Tuttavia è stato negli ultimi giorni, con l’avvicinarsi al voto, che le polemiche sono debordate. Nell’ultima settimana hanno ribadito la loro contrarietà alla norma Silvio Berlusconi—che si è dichiarato favorevole alle unioni civili ma contrario al ddl Cirinnà—, Salvini, e soprattutto l’Ncd, il cui presidente Angelino Alfano—dopo aver dato numeri sulle pensioni di reversibilità delle coppie gay—ha promesso un referendum abrogativo nel caso di approvazione della stepchild adoption.
Foto di Federico Tribbioli.
Ma a preoccupare per il destino del disegno di legge sono soprattutto i malumori interni al PD. Nonostante la linea della maggioranza—con il premier che vanta una presenza al Family Day del 2007—dentro il partito ci sarebbero una trentina senatori pronti a non firmare l’articolo sulla stepchild adaption, e che premono affinché questa venga sostituita con la pratica dell’affido rinforzato, una forma di affido che, con rinnovo biennale, dura fino alla maggiore età del figlio, periodo dopo il quale questo può scegliere di essere adottato.
Proprio la scorsa settimana, a tale scopo è stato presentato un emendamento firmato da 37 deputati. L’emendamento ha fatto discutere—più che per il contenuto in sé che era prevedibile da mesi e palese da settimane—per essere stato ripreso dal sito di informazione omosessuale gay.it, che il 14 gennaio ha pubblicato la lista dei presunti 31 democratici contrari, poi scesi a 26, includendo l’email istituzionale e i contatti social, e ricevendo in cambio accuse di squadrismo.
Al di fuori della politica ufficiale, la Cei—che fin dall’inizio non si è comunque sentita in dovere di commentare—è scesa definitivamente in campo contro il ddl il 7 gennaio. La stessa posizione è stata di fatto rinforzata e ufficializzata dieci giorno dopo dal cardinal Bagnasco, che in un’intervista a Repubblica ha ribadito la posizione della Chiesa. Il presidente della Cei ha infatti definito “necessario” il nuovo Family Day—annunciato a Roma per il 30 gennaio proprio con lo scopo di chiedere il ritiro del ddl Cirinnà—e ribadito il ruolo unico della famiglia tradizionale, esortando il Parlamento a occuparsi dei problemi veri, rispetto a cui le unioni civili rappresenterebbero “una distrazione grave e irresponsabile.”
In attesa della votazione in aula, tra gli ultracattolici non manca chi—come la giornalista Costanza Miriano—ha deciso di impegnarsi in prima persona richiamando i fedeli a dedicare la loro ora di guardia quotidiana a fermare la legge sulle unioni civili.

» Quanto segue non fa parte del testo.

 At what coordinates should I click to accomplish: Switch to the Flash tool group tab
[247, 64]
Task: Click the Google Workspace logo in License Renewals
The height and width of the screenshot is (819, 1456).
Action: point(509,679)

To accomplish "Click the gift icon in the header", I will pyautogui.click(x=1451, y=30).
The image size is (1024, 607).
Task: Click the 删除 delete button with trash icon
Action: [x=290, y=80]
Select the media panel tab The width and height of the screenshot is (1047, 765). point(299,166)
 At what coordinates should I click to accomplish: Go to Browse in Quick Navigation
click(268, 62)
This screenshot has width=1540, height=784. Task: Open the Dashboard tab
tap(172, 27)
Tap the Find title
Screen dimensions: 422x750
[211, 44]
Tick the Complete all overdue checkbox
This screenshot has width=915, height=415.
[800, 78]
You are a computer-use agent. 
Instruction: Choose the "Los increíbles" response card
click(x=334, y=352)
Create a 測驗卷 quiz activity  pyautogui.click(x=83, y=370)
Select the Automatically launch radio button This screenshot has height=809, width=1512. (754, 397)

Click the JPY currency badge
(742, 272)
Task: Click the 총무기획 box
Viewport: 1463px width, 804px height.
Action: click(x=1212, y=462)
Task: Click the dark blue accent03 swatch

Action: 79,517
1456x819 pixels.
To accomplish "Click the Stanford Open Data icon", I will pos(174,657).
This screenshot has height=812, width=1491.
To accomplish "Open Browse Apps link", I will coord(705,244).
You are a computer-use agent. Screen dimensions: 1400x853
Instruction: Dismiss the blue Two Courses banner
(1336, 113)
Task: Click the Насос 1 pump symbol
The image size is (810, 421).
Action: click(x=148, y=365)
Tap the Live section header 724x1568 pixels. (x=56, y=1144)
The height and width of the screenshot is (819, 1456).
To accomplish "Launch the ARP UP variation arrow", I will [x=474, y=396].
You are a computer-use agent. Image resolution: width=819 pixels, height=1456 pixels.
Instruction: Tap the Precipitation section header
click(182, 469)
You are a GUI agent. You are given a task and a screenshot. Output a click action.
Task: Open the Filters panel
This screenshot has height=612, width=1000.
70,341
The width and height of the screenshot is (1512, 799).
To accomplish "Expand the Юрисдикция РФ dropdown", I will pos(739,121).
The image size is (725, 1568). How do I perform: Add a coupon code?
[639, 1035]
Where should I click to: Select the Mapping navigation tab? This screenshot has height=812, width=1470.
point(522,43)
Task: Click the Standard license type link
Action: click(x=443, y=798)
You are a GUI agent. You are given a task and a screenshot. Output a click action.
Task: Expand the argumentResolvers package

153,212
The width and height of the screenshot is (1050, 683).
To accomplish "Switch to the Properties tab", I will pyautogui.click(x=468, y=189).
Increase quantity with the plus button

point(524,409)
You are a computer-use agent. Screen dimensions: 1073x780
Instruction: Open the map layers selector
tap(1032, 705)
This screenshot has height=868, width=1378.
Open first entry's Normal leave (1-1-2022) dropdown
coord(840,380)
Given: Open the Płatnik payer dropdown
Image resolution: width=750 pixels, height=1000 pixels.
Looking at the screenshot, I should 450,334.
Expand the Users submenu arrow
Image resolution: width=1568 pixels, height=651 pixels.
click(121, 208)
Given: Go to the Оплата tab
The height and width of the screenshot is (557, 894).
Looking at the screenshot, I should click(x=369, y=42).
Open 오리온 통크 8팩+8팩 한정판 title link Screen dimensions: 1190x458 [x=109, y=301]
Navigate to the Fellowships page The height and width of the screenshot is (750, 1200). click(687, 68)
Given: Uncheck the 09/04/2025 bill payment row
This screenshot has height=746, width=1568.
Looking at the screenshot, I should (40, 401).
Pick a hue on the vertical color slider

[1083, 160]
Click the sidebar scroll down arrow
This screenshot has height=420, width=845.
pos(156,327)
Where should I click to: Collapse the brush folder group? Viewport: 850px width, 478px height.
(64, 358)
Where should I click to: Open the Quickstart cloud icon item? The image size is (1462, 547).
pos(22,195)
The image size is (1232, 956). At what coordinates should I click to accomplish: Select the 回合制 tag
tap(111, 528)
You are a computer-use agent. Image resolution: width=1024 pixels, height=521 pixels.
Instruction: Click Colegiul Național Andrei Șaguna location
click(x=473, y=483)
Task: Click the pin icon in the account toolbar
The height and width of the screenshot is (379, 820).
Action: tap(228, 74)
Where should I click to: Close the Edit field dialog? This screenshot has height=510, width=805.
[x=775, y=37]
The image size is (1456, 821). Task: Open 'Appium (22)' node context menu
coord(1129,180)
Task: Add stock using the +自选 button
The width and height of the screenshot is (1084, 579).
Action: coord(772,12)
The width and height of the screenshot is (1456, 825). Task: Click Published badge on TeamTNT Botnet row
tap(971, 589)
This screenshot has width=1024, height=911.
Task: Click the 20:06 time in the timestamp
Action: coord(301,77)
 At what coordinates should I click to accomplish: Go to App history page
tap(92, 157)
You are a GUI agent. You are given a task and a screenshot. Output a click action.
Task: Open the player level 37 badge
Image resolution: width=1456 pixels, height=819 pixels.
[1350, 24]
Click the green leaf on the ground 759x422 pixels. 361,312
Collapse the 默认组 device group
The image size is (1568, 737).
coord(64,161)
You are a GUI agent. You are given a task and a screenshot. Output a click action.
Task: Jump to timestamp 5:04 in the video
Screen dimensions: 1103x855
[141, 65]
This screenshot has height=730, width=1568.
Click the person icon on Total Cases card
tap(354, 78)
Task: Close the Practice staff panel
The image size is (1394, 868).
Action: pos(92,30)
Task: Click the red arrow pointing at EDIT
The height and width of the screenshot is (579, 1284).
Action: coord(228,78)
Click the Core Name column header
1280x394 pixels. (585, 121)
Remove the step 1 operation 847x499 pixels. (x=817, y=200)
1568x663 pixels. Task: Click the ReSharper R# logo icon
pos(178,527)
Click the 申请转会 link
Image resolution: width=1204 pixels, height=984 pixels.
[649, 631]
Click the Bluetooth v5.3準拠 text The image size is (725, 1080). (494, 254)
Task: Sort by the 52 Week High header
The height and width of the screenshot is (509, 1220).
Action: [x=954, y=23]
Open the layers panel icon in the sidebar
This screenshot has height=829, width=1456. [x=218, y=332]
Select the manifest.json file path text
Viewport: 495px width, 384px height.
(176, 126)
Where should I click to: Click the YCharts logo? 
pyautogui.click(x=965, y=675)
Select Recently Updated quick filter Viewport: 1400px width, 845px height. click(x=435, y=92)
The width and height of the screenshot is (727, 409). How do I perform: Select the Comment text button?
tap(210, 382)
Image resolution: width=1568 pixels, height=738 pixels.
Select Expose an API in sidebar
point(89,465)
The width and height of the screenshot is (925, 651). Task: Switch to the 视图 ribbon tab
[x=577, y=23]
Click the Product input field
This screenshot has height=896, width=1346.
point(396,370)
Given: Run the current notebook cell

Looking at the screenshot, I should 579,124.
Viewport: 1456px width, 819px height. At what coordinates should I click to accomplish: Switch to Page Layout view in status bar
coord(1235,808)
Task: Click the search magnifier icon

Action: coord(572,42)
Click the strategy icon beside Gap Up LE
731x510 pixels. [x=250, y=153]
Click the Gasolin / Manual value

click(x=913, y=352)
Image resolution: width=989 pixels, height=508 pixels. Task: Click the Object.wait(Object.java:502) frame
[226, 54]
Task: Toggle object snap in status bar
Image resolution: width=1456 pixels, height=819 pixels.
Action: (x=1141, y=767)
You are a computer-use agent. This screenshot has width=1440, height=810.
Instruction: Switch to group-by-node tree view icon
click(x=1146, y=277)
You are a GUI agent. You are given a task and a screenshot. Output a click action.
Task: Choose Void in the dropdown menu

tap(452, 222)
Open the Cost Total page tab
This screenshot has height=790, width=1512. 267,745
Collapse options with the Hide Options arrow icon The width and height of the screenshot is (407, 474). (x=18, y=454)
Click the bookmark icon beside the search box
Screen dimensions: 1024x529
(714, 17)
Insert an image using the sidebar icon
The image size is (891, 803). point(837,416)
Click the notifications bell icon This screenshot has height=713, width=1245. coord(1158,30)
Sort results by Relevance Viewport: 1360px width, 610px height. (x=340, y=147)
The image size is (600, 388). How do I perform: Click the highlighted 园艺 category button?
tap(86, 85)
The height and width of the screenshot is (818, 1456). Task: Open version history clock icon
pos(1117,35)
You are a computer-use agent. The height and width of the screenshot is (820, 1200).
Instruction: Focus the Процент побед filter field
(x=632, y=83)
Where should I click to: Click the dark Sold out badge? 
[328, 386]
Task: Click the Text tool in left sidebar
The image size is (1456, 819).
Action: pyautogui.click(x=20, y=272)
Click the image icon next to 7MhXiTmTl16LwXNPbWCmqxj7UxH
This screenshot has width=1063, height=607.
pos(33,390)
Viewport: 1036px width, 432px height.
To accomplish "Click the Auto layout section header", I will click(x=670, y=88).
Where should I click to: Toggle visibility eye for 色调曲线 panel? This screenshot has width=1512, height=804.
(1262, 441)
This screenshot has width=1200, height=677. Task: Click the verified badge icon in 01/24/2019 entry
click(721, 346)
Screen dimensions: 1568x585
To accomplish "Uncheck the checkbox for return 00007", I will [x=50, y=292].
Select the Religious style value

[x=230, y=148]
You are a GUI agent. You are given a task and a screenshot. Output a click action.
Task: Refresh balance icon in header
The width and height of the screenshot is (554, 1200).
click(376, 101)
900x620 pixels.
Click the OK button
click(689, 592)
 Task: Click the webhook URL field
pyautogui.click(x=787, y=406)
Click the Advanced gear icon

Probabilmente l’invocazione non sarà sufficiente a fermare la legge, che almeno teoricamente dovrebbe passare grazie all’appoggio del MoVimento 5 Stelle e della maggioranza del Partito Democratico.
Diverso è il discorso per quanto riguarda la “stepchild adoption,” su cui il premier Renzi ha dichiarato che i parlamentari voteranno secondo coscienza—motivo per cui potrebbero non esserci i numeri. Tuttavia, indipendentemente da come andrà a finire e dai toni con cui la politica commenterà l’esito, sarà difficile dimenticarci di come, nel 2015, siamo arrivati a questa votazione: in un paese diviso, in cui la sua componente cattolica ha fatto di tutto per sabotare un—seppur timido—avanzamento della società.